Sometimes it was comical. In those days we ate like the Chinese and
looked like American soldiers. When I was a boy clothing was all prepared
at home. I think we got into boughten clothes pretty heavy when the federal
term of office changed(9) and they started
to buy clothes for the Indians from government surplus. They bought surplus
clothes and they distributed them amongst the Indians. I remember in nineteen-eight --
seven or eight -- that they shipped in a bunch of clothes -- surplus army
clothes. They gave us wool clothes. They gave us rubbers -- overshoes -- and
everything. We were doing good. We all wore soldiers' clothes -- army clothes. With our old clothes we often wouldn't dry off -- maybe -- because we didn't always have a change of clothes -- probably. Yup.
But after a while, when the army surplus clothing was given to the Indian,
we would have a change of clothes, and we could dry off when we got wet.
But in those days they all still trapped and made clothes, and they all did well. They got food rationing from the federal government, and they bought us army clothes from surplus. Those Indians looked like a whole bunch of soldiers, but they were warm clothes.

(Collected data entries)
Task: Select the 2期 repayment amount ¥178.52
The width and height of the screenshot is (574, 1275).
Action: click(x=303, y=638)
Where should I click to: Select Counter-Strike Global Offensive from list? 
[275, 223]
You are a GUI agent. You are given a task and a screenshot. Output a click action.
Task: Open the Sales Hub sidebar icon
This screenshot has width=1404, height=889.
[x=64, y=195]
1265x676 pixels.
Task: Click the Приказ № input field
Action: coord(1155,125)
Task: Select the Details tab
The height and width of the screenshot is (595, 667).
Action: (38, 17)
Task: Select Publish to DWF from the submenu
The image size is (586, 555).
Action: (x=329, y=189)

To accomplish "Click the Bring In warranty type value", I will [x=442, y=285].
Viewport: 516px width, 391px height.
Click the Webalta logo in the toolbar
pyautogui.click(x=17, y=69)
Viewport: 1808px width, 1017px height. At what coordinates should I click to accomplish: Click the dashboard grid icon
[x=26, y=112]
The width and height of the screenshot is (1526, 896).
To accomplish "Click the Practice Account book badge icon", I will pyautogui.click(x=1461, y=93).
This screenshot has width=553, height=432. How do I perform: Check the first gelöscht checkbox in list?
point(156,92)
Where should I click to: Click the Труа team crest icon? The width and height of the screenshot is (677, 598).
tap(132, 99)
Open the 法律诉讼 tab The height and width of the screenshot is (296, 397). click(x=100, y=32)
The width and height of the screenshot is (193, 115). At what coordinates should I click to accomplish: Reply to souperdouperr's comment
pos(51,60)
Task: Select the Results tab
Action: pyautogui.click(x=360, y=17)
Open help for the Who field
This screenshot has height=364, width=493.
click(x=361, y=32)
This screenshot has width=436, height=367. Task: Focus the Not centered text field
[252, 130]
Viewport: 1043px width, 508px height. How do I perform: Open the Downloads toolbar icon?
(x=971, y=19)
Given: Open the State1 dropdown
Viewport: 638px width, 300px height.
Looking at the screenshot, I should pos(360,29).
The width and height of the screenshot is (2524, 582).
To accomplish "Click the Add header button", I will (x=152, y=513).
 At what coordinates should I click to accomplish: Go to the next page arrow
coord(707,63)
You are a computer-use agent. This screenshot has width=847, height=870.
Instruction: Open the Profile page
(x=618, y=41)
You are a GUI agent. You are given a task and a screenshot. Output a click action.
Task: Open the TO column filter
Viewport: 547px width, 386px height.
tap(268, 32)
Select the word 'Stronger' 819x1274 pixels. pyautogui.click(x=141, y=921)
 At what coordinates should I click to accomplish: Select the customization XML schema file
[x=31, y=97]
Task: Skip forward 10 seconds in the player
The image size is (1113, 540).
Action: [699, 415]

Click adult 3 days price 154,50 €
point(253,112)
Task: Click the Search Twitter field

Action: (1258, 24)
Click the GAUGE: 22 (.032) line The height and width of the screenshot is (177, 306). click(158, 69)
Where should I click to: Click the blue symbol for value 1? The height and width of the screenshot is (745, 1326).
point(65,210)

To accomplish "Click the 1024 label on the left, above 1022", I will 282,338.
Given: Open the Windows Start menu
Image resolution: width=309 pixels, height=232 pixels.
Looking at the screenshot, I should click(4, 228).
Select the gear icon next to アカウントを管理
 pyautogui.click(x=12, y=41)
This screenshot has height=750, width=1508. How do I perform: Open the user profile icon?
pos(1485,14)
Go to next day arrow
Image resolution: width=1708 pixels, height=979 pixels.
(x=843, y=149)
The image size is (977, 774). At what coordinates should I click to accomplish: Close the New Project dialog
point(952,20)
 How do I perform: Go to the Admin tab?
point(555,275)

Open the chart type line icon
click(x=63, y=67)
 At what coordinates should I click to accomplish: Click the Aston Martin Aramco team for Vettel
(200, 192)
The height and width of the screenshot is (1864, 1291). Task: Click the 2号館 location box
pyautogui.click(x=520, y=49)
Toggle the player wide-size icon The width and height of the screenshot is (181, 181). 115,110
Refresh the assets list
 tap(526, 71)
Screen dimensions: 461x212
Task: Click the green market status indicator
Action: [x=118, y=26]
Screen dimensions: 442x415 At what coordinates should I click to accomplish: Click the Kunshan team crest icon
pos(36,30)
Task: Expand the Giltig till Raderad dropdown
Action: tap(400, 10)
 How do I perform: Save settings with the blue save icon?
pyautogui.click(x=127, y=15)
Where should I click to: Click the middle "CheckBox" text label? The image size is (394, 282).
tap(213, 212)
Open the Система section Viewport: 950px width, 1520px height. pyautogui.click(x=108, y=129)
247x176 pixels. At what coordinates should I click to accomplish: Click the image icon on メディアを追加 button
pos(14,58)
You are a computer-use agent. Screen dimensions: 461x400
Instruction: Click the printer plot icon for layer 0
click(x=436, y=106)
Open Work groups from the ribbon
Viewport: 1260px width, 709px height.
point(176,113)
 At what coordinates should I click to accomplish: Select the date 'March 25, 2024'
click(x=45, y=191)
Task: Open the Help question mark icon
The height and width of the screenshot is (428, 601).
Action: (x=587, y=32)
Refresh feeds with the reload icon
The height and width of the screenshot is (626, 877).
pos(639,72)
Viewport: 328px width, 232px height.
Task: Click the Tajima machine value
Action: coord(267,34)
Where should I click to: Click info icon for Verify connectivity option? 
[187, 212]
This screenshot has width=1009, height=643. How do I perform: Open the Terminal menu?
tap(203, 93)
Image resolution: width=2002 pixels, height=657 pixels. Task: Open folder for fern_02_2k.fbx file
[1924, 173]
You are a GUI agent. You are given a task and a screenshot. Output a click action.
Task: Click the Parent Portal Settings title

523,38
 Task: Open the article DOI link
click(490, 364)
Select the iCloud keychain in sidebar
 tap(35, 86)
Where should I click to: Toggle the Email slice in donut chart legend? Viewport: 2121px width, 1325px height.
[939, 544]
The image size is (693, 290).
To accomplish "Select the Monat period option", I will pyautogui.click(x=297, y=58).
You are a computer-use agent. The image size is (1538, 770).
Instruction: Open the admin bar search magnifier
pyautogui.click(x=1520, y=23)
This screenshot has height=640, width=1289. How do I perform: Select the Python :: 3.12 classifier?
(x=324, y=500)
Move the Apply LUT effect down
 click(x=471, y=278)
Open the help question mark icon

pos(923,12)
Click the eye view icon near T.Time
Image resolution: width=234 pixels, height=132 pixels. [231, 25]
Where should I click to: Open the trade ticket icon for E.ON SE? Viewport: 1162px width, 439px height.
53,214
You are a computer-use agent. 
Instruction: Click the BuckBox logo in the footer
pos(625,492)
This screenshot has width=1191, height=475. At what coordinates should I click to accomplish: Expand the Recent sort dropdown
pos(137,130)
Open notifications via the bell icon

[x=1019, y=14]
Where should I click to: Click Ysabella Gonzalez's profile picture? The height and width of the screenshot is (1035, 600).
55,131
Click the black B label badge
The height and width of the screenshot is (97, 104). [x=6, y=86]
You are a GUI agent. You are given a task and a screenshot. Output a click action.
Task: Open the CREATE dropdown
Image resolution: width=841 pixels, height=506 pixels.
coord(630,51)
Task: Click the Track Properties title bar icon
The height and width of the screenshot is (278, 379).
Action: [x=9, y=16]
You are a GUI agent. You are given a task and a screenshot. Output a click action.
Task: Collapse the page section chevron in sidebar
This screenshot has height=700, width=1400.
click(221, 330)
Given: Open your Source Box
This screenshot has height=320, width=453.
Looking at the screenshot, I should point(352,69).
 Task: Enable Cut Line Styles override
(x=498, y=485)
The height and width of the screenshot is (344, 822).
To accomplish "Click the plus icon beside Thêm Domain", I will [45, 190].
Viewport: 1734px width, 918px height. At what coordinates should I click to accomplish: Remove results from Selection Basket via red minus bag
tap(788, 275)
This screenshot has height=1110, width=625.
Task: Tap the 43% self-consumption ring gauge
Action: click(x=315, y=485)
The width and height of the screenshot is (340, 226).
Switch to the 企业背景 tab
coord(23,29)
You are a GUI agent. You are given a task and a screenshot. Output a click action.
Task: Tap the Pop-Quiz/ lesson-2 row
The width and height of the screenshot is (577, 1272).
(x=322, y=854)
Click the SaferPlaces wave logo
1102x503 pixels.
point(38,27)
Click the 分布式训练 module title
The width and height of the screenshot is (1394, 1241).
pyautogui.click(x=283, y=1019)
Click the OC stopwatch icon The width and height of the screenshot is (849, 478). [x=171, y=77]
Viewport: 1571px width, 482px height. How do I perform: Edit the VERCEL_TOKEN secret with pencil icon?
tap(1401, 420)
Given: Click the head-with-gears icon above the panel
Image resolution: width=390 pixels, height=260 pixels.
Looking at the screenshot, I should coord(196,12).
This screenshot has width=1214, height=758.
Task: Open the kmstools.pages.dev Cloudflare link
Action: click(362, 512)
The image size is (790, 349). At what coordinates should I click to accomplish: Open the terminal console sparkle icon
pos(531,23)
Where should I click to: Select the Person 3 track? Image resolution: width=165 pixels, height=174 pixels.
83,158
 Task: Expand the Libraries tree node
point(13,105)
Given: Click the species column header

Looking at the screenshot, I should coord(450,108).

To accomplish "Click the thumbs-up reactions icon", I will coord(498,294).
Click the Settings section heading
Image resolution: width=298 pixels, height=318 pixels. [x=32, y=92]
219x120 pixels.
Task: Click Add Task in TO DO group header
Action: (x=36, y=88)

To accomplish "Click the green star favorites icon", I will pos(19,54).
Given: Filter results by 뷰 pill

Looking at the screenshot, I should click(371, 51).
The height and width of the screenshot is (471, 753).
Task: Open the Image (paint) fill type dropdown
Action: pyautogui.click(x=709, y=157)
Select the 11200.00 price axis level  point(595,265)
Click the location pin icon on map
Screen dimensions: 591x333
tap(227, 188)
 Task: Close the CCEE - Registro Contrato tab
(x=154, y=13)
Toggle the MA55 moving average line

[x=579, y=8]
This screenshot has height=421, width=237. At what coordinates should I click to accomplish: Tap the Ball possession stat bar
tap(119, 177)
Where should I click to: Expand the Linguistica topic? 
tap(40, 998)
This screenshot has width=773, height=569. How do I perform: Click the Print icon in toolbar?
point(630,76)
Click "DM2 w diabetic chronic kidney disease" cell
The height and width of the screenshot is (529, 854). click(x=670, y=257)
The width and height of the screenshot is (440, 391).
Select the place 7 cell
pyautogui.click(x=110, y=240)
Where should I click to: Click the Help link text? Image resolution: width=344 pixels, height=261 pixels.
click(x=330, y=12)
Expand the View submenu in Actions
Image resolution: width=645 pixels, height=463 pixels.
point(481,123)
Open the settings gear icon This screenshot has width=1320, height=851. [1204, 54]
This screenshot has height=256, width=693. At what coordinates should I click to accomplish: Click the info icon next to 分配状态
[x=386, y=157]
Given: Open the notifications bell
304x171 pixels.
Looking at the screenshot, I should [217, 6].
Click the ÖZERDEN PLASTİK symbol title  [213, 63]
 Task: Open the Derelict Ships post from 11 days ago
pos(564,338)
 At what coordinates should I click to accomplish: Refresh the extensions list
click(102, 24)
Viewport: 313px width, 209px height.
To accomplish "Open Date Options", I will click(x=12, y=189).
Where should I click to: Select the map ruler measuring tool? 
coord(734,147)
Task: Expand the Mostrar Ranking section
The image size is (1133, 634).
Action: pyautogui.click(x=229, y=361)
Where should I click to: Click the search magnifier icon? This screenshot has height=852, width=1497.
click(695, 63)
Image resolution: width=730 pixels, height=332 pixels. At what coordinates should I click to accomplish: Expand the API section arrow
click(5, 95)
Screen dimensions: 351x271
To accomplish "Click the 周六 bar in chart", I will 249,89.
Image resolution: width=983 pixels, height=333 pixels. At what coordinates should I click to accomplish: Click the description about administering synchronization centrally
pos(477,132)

● **Complete the following**
[A] Decide whether each statement agrees with the oral account of surplus army clothing. Answer yes or no for each, quoting the deciding words from the account: (i) When the speaker was a boy, clothing was all prepared at home. (ii) The surplus clothes that were shipped in included wool clothes and overshoes. (iii) Once surplus clothing was handed out, people stopped trapping and making clothes.
[B] In the oral account of surplus army clothing, what did the people receive from the federal government besides army clothes?

● **In response**
[A]
(i) Yes: "When I was a boy clothing was all prepared at home."
(ii) Yes: "They gave us wool clothes. They gave us rubbers -- overshoes -- and everything."
(iii) No: "But in those days they all still trapped and made clothes, and they all did well."

[B] They received food rationing from the federal government.